• _Exercise material_:
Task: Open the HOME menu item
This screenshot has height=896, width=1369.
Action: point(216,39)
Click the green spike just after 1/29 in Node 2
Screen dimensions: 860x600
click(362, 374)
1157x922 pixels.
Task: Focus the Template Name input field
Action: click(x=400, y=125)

• _What you should do_:
Write the data above out again in full, with every word as given.

• _Exercise output_:
Task: Open the HOME menu item
This screenshot has height=896, width=1369.
Action: point(216,39)
Click the green spike just after 1/29 in Node 2
Screen dimensions: 860x600
click(362, 374)
1157x922 pixels.
Task: Focus the Template Name input field
Action: click(x=400, y=125)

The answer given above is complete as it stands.